This method is used by the RefreshWithSuperblock method to update each GreylistCandidateEntry and add each update to the entry history.

struct UpdateHistoryEntry

This is the struct that stores the greylist state at the given update for the greylist candidate. Note that this is the history viewed BACKWARDS as a lookback from the current state, not forwards looking, so this can be misleading if you do not understand that. Each time the AutoGreylist class is updated due to the current superblock hash changing, the historical entries will be rebuilt from the current superblock backwards. This struct contains most of its member variables as std::optionals to accomodate the lack of information at a particular update.

const std::vector GetUpdateHistory() const

This is a getter that returns a constant version of m_update_history.

Public member variables
        const std::string m_project_name;

        uint8_t m_zcd_20_SB_count;
        uint64_t m_TC_7_SB_sum;
        uint64_t m_TC_40_SB_sum;
        bool m_meets_greylisting_crit;

The m_project_name contains the project name, which is the key to the greylist map. The next three contain the undertying state with which to compute the ZCD and WAS but since they are public, they can be independently accessed. The m_meets_greylisting_crit stores the current greylist qualification state for the entry. If it is true, the project currently meets automatic greylisting criteria.

Private member variables
        std::optional<uint64_t> m_TC_initial_bookmark; //!< This is a "reverse" bookmark - we are going backwards in SB's.
        std::optional<uint64_t> m_TC_bookmark;
        uint8_t m_sb_from_baseline_processed;

        std::vector<UpdateHistoryEntry> m_update_history;

These store the bookmarks (which are for internal use only) and the m_update_history vector, which is accessed via GetUpdateHistory().

The Greylist map

    typedef std::map<std::string, GreylistCandidateEntry> Greylist;

    //!
    //! \brief Smart pointer around a collection of projects.
    //!
    typedef std::shared_ptr<Greylist> GreylistPtr;

The actual greylist entries are collected into a std::map keyed by project name. This in turn is wrapped by a shared_ptr.

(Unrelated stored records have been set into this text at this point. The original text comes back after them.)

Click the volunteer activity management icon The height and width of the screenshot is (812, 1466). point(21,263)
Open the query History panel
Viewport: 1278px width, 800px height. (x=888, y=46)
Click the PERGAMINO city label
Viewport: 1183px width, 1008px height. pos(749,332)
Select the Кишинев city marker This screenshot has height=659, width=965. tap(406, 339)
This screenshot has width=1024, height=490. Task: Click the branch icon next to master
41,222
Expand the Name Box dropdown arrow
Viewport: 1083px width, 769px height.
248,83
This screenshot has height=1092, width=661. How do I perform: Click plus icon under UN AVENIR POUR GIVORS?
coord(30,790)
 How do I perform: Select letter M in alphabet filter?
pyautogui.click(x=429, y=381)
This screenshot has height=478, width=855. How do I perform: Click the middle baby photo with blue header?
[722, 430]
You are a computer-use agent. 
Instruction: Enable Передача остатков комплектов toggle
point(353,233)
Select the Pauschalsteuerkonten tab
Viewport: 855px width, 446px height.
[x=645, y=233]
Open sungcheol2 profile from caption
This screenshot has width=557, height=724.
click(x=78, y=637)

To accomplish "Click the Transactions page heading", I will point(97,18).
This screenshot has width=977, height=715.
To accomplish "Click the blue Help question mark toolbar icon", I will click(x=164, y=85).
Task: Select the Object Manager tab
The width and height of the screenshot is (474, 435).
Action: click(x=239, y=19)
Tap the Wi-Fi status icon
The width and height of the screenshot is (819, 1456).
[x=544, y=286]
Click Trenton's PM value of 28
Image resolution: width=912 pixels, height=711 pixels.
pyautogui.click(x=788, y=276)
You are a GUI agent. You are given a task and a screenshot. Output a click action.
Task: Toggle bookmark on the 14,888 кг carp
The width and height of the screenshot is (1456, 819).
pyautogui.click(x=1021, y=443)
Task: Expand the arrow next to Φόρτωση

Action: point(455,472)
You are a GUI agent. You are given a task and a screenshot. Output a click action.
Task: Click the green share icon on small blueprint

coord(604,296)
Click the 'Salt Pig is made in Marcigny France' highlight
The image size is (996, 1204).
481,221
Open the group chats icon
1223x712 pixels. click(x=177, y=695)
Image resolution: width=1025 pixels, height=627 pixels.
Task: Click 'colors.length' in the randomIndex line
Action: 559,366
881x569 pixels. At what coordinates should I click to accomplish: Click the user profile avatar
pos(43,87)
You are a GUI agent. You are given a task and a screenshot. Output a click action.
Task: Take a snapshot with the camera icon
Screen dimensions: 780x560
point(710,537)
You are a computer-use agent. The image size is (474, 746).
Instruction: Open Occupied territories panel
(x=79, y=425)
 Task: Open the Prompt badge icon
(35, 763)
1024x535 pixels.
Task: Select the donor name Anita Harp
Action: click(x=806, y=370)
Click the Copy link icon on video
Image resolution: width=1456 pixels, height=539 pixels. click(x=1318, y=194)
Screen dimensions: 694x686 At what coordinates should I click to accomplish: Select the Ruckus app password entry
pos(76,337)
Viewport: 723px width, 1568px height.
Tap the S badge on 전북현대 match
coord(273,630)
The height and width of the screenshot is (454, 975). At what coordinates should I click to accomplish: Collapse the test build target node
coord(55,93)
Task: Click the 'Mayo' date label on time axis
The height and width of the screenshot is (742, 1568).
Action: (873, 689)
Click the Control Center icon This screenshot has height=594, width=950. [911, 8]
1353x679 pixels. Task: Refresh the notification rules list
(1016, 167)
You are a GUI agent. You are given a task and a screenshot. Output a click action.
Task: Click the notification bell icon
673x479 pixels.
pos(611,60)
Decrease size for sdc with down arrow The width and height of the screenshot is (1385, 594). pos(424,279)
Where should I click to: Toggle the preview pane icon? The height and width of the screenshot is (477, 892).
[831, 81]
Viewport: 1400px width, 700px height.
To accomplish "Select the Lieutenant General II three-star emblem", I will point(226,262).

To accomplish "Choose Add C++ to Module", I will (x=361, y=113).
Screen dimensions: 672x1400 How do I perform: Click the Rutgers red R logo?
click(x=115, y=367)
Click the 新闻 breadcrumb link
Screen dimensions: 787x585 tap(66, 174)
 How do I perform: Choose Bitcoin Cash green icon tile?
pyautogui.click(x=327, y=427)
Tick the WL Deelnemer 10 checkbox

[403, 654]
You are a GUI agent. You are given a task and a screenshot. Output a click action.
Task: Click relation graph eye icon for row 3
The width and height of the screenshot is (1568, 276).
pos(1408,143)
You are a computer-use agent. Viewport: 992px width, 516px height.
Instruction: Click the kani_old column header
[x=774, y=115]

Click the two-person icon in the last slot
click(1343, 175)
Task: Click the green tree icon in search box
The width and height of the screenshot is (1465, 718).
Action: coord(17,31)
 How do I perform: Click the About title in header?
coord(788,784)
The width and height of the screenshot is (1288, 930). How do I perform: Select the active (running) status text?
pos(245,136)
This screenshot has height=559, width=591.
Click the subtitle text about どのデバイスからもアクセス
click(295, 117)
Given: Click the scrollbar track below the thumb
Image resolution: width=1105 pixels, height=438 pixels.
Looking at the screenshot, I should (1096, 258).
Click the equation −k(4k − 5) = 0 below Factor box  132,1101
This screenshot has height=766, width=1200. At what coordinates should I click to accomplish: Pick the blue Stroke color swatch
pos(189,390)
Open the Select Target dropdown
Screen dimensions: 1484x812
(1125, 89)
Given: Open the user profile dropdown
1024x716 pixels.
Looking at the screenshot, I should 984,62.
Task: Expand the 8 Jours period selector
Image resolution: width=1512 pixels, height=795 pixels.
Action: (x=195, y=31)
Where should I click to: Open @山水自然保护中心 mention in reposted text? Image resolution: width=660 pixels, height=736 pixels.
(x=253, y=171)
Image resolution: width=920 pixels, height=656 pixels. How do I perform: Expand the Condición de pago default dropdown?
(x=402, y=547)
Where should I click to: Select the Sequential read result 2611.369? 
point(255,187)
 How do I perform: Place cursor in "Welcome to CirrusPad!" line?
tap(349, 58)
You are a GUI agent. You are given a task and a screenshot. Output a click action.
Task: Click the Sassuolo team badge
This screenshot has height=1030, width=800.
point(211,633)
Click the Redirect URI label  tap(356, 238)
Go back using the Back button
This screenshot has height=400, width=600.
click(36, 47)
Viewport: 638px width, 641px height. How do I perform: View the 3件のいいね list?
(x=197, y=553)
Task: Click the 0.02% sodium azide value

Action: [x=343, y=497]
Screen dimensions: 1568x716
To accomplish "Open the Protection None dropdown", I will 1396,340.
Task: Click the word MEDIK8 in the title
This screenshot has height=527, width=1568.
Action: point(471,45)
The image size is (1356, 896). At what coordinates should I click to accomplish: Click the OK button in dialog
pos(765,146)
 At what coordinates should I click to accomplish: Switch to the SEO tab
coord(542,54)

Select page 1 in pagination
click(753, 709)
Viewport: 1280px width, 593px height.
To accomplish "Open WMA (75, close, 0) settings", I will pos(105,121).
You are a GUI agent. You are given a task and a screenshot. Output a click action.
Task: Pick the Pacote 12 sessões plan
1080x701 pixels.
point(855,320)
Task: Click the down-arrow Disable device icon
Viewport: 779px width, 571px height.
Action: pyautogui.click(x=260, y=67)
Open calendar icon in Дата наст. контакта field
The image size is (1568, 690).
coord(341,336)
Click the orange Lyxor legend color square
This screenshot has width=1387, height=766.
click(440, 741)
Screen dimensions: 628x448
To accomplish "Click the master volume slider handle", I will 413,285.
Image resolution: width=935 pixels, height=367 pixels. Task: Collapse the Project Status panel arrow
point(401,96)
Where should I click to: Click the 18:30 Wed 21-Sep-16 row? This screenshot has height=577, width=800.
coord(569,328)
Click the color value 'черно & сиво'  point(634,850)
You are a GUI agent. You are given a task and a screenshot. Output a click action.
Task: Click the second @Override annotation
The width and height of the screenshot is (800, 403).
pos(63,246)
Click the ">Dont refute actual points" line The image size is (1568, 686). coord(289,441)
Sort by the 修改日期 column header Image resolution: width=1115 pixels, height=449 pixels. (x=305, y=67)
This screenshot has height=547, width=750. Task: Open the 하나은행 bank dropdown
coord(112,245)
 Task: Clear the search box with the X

AutoGreylist iterator overloads

Similar to other registry and registry like classes in Gridcoin, the AutoGreylist contains iterator overloads to allow accessing the AutoGreylist map using range loops and other iterator like uses.

void Refresh()

This refreshes the AutoGreylist object from the current superblock. The cached state is used if the superblock hash has not changed to reduce overhead.

void RefreshWithSuperblock(SuperblockPtr superblock_ptr_in, std::shared_ptr<std::map<int, std::pair<CBlockIndex*, SuperblockPtr>>> unit_test_blocks = nullptr)

This refreshes the AutoGreylist object from an input Superblock pointer. It contains a second parameter that provides an alternate way to input test superblocks for unit testing.

void AutoGreylist::RefreshWithSuperblock(Superblock& superblock)

This refreshes the AutoGreylist object from an input Superblock that is going to be associated with the current head of the chain (i.e. a stake). This mode is used in the scraper during the construction of the superblock contract as part of the call chain from the miner. The superblock object will be updated with the greylist status. This is critical distinction. The other two forms simply use the superblocks on the chain, while this form is freezing the state into the provided superblock object as well as doing the historical lookback.

void Reset()

Resets the AutoGreylist object. This is called from the Whitelist Reset().

Private members

    mutable CCriticalSection autogreylist_lock;

    GreylistPtr m_greylist_ptr;
    QuorumHash m_superblock_hash;

The autogreylist_lock is an internal critical section to ensure thread safety, since the AutoGreylist singleton can be accessed by multiple threads. The m_greylist_ptr is the shared smart pointer to the actual greylist map, and the m_superblock_hash stores the hash of the superblock used for the last AutoGreylist update and is used to detect a state change, otherwise the cached information is used.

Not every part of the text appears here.